Question

Find the resultant matrix for each expression.
$$\begin{pmatrix}4\\ -12\end{pmatrix}\begin{pmatrix}15&-9\end{pmatrix}$$

Answer

**step1** Understanding the Problem

The problem asks us to find the resultant matrix by multiplying two matrices. The first matrix is a column matrix, and the second matrix is a row matrix.

**step2** Identifying Matrix Dimensions

The first matrix, $$\begin{pmatrix}4\\ -12\end{pmatrix}$$, has 2 rows and 1 column. We can describe this as a 2 by 1 matrix.

The second matrix, $$\begin{pmatrix}15&-9\end{pmatrix}$$, has 1 row and 2 columns. We can describe this as a 1 by 2 matrix.

When we multiply a 2 by 1 matrix by a 1 by 2 matrix, the result will be a matrix with 2 rows and 2 columns, which is a 2 by 2 matrix.

**step3** Setting up the Resultant Matrix

Let the resultant matrix be R. Since it will be a 2 by 2 matrix, it will have elements in specific positions, which we can call row-column positions:
$$R = \begin{pmatrix}R_{11}&R_{12}\\ R_{21}&R_{22}\end{pmatrix}$$
Here:
- $$R_{11}$$ represents the element in the 1st row and 1st column.
- $$R_{12}$$ represents the element in the 1st row and 2nd column.
- $$R_{21}$$ represents the element in the 2nd row and 1st column.
- $$R_{22}$$ represents the element in the 2nd row and 2nd column.

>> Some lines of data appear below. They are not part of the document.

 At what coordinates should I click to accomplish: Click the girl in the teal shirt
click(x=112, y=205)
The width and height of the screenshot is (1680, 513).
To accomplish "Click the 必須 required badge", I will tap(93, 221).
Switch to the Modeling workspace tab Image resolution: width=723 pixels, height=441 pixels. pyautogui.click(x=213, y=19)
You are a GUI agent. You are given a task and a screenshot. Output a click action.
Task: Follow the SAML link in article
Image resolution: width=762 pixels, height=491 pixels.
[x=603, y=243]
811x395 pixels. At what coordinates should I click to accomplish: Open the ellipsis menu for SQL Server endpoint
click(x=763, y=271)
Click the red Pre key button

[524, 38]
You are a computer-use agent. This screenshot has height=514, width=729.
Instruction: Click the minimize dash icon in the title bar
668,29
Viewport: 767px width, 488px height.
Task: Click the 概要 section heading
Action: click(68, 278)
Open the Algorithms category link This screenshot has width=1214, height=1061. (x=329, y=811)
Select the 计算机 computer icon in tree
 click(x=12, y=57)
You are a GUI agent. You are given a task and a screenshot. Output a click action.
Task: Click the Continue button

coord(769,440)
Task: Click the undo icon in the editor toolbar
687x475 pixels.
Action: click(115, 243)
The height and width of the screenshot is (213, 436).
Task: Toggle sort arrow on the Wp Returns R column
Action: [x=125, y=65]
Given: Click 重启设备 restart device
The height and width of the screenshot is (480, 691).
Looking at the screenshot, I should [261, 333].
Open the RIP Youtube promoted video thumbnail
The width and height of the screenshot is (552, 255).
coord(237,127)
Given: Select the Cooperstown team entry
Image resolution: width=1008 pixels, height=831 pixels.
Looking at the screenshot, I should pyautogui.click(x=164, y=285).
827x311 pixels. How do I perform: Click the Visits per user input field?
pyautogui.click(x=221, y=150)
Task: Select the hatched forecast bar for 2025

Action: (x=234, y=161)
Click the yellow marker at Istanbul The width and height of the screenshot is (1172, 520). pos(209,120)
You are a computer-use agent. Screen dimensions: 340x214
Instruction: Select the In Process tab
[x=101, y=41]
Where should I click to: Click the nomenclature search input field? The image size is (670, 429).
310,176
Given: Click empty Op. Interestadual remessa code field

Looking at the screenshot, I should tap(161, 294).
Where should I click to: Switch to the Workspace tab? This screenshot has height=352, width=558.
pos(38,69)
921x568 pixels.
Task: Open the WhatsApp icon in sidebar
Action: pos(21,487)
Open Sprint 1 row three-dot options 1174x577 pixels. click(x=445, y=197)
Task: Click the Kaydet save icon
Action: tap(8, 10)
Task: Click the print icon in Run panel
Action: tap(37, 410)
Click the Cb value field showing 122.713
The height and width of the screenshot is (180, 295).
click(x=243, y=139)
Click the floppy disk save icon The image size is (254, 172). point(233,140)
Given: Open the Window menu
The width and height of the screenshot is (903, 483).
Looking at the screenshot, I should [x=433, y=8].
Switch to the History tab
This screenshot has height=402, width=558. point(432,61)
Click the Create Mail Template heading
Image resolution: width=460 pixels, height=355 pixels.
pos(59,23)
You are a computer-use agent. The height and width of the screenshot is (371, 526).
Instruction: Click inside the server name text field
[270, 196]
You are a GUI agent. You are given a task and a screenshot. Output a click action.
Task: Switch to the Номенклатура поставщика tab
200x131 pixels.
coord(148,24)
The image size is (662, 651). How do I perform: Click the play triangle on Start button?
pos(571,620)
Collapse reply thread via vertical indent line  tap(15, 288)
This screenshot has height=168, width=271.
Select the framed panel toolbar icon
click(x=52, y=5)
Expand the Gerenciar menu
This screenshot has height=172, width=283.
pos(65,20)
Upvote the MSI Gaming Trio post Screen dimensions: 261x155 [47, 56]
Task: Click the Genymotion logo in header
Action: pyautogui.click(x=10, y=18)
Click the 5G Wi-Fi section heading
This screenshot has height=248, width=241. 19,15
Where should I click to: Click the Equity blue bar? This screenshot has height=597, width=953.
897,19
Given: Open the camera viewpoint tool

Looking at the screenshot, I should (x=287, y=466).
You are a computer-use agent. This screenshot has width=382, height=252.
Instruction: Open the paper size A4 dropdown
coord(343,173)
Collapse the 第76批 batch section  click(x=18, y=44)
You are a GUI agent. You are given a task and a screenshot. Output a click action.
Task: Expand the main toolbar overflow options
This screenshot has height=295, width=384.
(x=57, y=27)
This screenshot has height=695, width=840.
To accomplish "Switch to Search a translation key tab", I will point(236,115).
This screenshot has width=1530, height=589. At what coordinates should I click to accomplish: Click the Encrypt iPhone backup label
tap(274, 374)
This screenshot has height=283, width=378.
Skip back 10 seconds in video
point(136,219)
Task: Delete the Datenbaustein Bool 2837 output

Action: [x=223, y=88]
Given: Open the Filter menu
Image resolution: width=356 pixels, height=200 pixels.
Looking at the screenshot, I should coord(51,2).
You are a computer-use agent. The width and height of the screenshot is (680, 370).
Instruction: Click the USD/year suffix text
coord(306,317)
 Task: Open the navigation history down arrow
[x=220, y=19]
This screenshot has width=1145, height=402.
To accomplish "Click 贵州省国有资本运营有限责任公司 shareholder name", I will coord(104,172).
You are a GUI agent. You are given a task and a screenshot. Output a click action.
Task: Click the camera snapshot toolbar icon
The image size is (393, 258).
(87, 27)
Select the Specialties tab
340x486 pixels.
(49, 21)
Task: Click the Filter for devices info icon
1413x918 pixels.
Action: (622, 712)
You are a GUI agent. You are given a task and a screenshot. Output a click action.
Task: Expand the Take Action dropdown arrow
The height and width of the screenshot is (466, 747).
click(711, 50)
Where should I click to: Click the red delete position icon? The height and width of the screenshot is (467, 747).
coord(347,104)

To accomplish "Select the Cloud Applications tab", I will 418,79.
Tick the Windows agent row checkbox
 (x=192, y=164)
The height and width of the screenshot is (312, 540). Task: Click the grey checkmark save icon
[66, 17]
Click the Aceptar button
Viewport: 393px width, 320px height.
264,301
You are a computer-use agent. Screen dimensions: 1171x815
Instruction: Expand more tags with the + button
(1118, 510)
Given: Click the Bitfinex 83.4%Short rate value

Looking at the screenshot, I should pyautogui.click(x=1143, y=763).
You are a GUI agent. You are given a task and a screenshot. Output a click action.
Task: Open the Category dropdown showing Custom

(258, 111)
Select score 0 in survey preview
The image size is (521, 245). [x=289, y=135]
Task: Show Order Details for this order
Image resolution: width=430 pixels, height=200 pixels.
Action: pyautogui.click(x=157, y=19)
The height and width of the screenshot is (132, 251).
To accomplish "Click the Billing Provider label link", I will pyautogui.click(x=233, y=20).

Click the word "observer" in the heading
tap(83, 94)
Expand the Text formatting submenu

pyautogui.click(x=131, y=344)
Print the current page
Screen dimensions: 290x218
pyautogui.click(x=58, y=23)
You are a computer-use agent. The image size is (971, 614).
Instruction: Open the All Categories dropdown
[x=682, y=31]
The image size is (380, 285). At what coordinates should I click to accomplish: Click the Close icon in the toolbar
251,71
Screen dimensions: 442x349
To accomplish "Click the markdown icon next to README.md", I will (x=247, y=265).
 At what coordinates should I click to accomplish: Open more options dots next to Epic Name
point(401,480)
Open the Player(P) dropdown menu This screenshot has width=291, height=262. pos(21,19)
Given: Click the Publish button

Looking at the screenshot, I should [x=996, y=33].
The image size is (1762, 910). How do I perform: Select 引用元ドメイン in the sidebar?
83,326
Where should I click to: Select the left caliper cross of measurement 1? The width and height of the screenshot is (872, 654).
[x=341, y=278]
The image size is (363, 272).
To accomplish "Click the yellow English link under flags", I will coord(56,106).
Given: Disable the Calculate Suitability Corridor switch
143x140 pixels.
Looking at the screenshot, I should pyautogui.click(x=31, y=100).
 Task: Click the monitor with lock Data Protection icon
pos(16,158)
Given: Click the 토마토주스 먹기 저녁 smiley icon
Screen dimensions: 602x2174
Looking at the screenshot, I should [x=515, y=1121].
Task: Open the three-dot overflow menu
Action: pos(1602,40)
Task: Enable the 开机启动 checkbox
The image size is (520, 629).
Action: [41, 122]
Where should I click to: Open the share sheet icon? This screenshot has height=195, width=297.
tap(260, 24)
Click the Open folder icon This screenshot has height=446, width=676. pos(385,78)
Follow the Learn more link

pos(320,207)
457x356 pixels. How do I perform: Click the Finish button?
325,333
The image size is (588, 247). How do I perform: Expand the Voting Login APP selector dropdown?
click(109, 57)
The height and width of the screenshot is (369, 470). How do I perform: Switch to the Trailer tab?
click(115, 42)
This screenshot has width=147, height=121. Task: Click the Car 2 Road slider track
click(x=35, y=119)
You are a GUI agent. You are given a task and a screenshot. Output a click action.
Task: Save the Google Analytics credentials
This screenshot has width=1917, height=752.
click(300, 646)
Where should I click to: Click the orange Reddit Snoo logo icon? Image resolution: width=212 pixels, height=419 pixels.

**step4** Calculating the Elements of the Resultant Matrix

To find each element in the resultant matrix, we multiply the element from the corresponding row of the first matrix by the element from the corresponding column of the second matrix.
For $$R_{11}$$, we multiply the 1st row of the first matrix by the 1st column of the second matrix:
The 1st row of the first matrix is (4).
The 1st column of the second matrix is (15).
$$R_{11} = 4 \times 15$$
To calculate $$4 \times 15$$:
We can think of 15 as 10 plus 5.
$$4 \times 10 = 40$$
$$4 \times 5 = 20$$
Then, we add these products: $$40 + 20 = 60$$
So, $$R_{11} = 60$$.

For $$R_{12}$$, we multiply the 1st row of the first matrix by the 2nd column of the second matrix:
The 1st row of the first matrix is (4).
The 2nd column of the second matrix is (-9).
$$R_{12} = 4 \times (-9)$$
To calculate $$4 \times (-9)$$:
First, we multiply the absolute values of the numbers: $$4 \times 9 = 36$$.
When we multiply a positive number by a negative number, the result is negative.
So, $$R_{12} = -36$$.

For $$R_{21}$$, we multiply the 2nd row of the first matrix by the 1st column of the second matrix:
The 2nd row of the first matrix is (-12).
The 1st column of the second matrix is (15).
$$R_{21} = (-12) \times 15$$
To calculate $$(-12) \times 15$$:
First, we multiply the absolute values of the numbers: $$12 \times 15$$.
We can think of 15 as 10 plus 5.
$$12 \times 10 = 120$$
$$12 \times 5 = 60$$
Then, we add these products: $$120 + 60 = 180$$.
Since we are multiplying a negative number by a positive number, the result is negative.
So, $$R_{21} = -180$$.

For $$R_{22}$$, we multiply the 2nd row of the first matrix by the 2nd column of the second matrix:
The 2nd row of the first matrix is (-12).
The 2nd column of the second matrix is (-9).
$$R_{22} = (-12) \times (-9)$$
To calculate $$(-12) \times (-9)$$:
First, we multiply the absolute values of the numbers: $$12 \times 9 = 108$$.
When we multiply a negative number by another negative number, the result is positive.
So, $$R_{22} = 108$$.

**step5** Forming the Resultant Matrix

Now, we place the calculated values into their correct positions in the resultant matrix R:
$$R = \begin{pmatrix}60&-36\\ -180&108\end{pmatrix}$$